▶ **TASK OBJECTIVE**: Extract each line holding the word "will" from the entries.

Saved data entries
++++++++++++++++++++

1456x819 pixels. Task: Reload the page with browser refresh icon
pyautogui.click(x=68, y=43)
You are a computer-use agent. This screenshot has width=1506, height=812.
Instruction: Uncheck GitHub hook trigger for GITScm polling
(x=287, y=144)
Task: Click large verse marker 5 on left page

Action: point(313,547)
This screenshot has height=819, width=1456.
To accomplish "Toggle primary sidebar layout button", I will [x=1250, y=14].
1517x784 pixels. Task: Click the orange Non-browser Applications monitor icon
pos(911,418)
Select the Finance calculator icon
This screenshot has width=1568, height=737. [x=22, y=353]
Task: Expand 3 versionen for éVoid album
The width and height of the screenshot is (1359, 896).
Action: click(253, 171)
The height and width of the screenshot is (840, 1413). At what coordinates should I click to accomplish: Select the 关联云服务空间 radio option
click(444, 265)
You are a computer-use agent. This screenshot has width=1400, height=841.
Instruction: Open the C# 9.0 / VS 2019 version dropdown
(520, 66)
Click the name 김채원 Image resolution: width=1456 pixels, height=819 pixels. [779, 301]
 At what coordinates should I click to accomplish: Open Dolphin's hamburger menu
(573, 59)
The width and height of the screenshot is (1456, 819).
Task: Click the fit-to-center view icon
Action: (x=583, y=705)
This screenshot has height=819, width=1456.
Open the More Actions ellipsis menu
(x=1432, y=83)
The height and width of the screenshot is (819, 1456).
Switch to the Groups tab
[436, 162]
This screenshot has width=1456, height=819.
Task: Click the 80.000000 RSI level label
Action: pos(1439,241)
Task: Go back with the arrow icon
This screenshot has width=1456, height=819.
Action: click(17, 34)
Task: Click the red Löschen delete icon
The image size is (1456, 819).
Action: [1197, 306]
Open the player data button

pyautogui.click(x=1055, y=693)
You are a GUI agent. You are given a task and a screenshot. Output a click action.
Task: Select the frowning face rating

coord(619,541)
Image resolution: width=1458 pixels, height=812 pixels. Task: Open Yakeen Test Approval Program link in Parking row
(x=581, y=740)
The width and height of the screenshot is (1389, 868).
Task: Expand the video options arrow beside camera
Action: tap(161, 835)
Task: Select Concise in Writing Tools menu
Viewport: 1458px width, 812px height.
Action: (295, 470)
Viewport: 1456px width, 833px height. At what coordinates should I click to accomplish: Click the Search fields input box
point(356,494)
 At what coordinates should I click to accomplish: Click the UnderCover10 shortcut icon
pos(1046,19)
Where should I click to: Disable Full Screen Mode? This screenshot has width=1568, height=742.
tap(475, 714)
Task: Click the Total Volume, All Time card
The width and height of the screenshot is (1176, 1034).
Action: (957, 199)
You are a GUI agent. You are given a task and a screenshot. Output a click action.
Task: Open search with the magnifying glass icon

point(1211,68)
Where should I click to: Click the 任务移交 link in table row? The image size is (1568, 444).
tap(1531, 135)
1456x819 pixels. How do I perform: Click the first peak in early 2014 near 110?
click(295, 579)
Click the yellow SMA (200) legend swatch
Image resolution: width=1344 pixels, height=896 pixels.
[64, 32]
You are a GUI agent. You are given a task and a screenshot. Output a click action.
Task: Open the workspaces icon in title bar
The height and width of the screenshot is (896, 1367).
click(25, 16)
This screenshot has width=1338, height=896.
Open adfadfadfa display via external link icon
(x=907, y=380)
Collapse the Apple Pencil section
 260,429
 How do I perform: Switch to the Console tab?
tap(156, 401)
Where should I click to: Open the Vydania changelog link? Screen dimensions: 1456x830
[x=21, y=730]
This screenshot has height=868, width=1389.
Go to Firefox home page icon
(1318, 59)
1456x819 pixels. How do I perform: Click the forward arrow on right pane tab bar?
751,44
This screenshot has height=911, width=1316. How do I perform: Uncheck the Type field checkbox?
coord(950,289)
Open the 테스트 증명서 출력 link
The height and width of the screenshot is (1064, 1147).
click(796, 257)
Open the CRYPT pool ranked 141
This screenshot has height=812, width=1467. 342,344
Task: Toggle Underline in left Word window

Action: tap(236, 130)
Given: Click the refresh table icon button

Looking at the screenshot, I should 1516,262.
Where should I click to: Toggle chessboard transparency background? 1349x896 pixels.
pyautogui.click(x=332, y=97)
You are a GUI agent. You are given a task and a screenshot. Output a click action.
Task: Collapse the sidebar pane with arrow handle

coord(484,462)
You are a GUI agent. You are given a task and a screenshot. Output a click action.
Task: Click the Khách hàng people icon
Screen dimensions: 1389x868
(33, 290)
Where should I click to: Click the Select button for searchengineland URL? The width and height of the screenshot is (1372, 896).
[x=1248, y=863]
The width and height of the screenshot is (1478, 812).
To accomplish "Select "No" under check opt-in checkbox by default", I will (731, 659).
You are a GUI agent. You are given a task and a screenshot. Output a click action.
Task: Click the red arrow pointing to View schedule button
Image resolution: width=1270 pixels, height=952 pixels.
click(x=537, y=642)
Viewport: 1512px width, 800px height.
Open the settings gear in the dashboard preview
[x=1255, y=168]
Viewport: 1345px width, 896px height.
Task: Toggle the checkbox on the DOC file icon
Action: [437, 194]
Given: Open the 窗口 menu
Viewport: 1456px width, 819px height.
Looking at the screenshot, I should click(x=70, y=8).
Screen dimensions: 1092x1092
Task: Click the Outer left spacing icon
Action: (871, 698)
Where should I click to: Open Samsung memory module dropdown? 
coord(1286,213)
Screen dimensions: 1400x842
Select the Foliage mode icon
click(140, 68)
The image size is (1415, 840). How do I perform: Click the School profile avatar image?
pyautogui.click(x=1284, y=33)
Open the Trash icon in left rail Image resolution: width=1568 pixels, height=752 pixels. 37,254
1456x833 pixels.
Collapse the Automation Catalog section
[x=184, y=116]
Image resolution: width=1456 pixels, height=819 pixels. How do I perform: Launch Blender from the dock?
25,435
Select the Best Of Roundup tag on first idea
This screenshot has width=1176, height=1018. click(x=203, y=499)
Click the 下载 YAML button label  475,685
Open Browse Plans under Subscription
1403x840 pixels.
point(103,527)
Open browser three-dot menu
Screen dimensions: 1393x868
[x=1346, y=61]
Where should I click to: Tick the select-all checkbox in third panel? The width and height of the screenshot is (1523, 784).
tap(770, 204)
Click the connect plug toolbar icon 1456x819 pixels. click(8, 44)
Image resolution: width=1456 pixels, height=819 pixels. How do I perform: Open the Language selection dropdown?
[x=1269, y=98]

++++++++++++++++++++

▶ **RESPONSE**:
To accomplish "Toggle primary sidebar layout button", I will [x=1250, y=14].
To accomplish "Select "No" under check opt-in checkbox by default", I will (731, 659).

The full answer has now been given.